The Ceann Comhairle of Dáil Éireann has declared an amnesty on all political promises made before the last general election. The amnesty, which runs until until the Dáil reconvenes later this month, allows parliamentary parties to present unfulfilled pre-election promises and downright lies for decommissioning, thereby putting them beyond use by opposition parties.
It is estimated that almost 97% of speaking time in the Dáil is spent on accusations and counter-accusations of hypocrisy. It is hoped that by allowing the political parties to formally put aside their pre-election promises they can move on from the pretence of actually representing the electorate and instead focus on the real work of securing allowances, expenses and pensions for themselves.
The Labour Party will undoubtedly gain the most from the amnesty but there are some doubts as to whether the party will have enough time to offload its vast catalogue of broken election promises before the deadline expires. There are rumours of a compromise whereby if Labour fails to decommission all of its promises in time it can simply decommission Eamon Gilmore in lieu.

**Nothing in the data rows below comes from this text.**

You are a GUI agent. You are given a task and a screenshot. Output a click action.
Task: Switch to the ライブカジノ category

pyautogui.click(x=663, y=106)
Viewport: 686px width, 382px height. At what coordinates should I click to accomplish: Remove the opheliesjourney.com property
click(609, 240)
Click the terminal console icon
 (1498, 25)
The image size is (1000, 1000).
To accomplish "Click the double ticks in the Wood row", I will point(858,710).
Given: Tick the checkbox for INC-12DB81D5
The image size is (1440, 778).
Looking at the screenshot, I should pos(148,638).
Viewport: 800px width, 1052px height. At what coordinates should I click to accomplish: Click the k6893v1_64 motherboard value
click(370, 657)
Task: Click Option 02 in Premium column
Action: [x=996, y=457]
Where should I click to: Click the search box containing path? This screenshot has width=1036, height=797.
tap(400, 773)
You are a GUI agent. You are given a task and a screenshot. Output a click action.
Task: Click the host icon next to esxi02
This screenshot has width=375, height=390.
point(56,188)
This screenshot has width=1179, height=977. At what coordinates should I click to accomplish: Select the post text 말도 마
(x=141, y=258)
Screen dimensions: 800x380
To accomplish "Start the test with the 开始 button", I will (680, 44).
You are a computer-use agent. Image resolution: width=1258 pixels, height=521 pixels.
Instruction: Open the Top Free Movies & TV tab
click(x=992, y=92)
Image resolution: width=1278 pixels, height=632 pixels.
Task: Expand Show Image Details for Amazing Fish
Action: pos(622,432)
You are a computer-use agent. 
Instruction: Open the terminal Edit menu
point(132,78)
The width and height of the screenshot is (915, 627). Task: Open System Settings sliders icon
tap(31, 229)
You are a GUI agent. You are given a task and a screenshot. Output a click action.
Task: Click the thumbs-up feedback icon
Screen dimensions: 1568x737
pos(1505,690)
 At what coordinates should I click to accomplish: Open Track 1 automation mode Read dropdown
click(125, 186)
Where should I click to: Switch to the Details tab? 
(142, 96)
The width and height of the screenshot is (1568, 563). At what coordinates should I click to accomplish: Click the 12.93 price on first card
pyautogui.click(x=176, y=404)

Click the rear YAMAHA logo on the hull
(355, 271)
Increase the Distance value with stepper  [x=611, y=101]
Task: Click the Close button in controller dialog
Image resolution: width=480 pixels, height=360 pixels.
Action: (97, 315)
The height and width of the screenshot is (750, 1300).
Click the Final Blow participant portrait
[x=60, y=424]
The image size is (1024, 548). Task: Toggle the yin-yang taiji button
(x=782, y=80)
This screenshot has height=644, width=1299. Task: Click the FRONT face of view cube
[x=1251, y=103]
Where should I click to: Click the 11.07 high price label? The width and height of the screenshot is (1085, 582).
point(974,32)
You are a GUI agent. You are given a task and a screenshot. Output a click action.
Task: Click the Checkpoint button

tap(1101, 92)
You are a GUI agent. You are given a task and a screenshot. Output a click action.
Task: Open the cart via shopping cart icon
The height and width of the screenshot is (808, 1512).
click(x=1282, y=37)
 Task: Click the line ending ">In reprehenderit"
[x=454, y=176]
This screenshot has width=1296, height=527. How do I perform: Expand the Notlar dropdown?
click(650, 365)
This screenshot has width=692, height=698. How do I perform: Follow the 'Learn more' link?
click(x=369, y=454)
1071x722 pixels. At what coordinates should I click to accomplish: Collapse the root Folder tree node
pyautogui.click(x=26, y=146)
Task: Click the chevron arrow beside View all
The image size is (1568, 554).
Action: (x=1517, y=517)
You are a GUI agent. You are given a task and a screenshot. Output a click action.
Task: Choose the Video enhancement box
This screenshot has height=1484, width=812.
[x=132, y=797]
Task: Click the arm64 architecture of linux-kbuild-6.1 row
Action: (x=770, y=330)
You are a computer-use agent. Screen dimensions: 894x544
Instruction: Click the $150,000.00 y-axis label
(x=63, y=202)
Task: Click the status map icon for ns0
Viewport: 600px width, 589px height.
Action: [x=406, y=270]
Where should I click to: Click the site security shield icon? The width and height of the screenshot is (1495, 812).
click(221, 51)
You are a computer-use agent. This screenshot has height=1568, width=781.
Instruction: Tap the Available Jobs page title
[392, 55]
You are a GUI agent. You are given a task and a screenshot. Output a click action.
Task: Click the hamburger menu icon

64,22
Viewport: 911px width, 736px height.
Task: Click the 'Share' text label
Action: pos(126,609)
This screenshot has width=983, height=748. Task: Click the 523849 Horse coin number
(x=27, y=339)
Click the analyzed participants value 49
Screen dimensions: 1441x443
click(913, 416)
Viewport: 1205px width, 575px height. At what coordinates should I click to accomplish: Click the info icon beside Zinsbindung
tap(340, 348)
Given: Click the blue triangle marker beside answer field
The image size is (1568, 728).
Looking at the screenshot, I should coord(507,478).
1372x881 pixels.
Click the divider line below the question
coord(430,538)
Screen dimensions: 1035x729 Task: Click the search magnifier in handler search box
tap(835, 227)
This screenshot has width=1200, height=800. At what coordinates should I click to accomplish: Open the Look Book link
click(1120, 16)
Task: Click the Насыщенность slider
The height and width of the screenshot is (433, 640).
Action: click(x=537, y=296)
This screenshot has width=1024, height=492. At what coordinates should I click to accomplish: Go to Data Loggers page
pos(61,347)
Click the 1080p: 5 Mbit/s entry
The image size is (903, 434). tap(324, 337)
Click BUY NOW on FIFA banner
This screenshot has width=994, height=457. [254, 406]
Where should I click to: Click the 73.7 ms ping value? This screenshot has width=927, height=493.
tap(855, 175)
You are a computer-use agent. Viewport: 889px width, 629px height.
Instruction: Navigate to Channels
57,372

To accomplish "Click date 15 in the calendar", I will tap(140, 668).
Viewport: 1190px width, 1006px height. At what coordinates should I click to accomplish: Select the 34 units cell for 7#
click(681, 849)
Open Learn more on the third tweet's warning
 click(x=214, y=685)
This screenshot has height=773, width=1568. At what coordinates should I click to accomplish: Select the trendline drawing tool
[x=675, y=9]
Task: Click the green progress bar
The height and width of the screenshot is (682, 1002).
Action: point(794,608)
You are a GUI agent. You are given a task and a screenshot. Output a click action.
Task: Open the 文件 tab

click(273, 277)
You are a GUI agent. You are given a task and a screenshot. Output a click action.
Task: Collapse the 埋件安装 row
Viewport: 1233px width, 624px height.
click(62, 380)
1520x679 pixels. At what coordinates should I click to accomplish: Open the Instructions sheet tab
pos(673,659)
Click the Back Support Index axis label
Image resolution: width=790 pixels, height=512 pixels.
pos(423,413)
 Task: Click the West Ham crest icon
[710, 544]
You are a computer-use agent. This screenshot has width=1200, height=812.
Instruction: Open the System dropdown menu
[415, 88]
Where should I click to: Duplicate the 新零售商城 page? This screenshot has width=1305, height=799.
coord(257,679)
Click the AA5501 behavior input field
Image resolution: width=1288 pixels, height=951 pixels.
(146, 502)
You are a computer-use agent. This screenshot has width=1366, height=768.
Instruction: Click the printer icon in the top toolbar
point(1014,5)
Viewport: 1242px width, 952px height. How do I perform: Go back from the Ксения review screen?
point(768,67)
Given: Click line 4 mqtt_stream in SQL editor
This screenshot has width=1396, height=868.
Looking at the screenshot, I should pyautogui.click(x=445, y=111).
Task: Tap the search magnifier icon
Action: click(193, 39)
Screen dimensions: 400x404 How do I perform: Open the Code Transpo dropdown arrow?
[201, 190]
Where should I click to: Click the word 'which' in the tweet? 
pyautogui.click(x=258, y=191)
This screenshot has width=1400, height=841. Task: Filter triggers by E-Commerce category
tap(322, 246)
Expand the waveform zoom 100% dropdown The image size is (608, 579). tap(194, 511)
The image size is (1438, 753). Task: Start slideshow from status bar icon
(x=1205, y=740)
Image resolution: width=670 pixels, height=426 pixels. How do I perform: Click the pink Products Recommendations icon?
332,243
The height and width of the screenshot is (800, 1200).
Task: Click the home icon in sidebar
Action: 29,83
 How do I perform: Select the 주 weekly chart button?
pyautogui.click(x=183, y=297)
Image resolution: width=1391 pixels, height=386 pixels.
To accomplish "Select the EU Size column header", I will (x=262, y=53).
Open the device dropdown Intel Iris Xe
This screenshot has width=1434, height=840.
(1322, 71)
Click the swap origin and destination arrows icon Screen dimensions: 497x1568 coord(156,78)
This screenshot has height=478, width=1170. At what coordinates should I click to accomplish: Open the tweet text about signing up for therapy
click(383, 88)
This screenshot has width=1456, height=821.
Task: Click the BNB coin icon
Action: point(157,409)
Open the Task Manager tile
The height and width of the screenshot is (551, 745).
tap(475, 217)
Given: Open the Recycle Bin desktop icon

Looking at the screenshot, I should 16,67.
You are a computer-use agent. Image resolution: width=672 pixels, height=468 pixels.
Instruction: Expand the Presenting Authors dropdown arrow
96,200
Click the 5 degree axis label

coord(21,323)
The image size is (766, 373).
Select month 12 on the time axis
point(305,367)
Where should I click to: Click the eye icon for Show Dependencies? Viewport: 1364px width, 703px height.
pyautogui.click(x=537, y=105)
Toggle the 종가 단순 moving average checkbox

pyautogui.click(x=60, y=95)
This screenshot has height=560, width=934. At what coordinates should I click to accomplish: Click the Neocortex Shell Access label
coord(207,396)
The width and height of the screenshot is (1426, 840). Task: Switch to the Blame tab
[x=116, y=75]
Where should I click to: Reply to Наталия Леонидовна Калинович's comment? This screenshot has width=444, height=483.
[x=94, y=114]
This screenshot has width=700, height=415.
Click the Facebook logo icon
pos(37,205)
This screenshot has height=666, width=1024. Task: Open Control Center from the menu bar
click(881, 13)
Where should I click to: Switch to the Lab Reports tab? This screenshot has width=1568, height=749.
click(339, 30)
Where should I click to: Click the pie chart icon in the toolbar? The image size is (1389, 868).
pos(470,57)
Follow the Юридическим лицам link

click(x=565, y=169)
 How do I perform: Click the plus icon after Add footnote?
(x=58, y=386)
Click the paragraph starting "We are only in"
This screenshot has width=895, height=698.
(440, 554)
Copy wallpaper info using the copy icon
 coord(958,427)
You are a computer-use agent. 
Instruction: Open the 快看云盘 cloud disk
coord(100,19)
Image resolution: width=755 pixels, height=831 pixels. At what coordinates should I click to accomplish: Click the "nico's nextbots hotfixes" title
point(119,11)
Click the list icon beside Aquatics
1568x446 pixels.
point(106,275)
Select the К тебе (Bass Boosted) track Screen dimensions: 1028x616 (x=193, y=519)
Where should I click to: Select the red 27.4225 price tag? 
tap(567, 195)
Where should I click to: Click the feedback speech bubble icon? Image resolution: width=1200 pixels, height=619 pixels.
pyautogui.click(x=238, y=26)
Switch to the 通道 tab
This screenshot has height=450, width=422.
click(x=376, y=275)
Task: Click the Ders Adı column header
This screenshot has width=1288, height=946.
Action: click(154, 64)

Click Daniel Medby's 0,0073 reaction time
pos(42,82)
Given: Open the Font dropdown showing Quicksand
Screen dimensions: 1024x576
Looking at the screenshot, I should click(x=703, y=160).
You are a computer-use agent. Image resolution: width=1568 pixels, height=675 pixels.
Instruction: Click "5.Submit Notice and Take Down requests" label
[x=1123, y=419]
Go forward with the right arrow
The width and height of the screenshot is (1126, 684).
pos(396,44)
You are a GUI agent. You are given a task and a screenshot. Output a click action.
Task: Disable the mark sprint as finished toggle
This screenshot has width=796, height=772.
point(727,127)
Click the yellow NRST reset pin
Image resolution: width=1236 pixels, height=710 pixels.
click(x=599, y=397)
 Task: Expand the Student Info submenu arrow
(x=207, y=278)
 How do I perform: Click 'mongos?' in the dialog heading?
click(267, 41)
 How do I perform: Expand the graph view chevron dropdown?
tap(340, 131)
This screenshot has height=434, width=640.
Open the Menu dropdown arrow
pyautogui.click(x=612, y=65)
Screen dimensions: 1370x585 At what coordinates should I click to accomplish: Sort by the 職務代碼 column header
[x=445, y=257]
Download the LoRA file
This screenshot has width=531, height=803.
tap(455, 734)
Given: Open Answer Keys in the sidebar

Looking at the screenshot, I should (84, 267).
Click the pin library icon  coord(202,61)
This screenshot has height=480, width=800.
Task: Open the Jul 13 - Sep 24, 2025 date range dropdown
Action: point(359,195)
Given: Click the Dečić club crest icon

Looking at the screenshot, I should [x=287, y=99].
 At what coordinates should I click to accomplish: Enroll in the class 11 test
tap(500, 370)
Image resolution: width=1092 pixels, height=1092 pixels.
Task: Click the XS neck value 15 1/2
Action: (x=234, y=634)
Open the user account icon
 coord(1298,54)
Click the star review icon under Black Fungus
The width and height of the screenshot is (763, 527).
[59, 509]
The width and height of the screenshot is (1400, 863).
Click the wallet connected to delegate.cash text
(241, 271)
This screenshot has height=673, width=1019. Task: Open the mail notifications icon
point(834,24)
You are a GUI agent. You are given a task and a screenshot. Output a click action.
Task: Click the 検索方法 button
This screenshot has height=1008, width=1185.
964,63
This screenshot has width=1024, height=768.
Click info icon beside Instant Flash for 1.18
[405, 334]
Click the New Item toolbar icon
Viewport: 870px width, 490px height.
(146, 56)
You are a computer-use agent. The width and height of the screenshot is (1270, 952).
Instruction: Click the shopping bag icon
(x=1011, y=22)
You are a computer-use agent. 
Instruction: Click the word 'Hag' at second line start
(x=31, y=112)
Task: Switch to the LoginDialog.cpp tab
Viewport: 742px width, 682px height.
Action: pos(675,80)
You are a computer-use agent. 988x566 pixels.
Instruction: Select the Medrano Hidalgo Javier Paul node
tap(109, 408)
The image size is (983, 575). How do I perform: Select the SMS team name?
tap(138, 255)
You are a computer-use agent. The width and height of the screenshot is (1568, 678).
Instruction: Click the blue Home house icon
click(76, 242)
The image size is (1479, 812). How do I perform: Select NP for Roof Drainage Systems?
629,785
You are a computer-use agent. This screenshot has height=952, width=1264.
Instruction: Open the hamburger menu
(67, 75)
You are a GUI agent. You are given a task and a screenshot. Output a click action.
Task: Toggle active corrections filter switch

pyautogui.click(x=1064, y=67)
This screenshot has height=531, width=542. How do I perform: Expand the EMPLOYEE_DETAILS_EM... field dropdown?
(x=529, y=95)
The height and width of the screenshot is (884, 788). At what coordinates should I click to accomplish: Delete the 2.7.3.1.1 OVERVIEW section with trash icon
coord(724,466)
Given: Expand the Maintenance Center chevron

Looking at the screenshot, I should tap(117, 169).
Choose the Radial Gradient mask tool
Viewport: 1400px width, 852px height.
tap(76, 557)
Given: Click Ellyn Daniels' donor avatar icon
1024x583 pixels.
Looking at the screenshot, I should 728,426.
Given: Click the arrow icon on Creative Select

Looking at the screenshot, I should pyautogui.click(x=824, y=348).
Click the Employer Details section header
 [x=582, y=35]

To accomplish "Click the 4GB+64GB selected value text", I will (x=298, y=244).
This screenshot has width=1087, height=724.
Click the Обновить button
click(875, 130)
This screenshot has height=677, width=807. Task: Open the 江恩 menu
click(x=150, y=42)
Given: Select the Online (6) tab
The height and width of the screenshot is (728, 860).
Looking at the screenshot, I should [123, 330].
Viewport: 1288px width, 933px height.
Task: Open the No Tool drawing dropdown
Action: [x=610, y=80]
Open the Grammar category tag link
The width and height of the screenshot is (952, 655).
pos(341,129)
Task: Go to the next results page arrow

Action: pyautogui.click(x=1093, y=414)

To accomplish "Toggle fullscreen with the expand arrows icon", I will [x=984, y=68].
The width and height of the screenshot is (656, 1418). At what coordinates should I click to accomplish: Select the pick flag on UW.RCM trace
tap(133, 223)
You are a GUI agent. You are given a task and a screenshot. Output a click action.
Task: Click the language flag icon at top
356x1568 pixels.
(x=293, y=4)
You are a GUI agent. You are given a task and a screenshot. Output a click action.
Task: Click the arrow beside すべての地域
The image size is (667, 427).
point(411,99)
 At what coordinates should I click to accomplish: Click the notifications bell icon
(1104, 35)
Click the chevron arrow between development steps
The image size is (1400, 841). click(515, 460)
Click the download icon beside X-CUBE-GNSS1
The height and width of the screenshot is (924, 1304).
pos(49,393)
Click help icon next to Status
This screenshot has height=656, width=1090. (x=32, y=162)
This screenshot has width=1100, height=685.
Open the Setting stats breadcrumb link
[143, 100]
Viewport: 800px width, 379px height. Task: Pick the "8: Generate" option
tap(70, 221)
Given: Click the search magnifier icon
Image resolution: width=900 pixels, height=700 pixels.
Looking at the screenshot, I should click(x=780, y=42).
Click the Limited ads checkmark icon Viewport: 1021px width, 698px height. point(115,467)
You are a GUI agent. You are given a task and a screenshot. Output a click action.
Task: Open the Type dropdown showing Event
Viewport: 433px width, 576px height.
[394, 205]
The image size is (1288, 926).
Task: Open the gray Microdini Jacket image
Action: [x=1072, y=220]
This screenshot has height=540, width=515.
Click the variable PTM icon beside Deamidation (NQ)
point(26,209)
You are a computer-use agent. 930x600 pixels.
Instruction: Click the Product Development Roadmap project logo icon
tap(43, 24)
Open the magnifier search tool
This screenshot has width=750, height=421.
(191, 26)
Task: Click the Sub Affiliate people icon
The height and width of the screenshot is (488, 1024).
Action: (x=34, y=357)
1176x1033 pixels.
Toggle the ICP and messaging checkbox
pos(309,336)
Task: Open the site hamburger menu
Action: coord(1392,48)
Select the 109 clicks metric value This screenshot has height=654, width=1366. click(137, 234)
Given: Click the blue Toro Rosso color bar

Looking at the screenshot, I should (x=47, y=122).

Sinn Féin is no stranger to the decommissioning process and is expected to waste no time admitting that most of its T.D.s are in fact mass-murdering terrorists. The party is still reeling from the embarrassing revelation that Dublin North-West T.D. Dessie Ellis is linked to only 50 murders, an astonishingly low figure that is expected to seriously damage the party's street cred.
|Bertie Ahern moments before the Bank Bailout|
Fine Gael will take this opportunity to finally decommission James Reilly.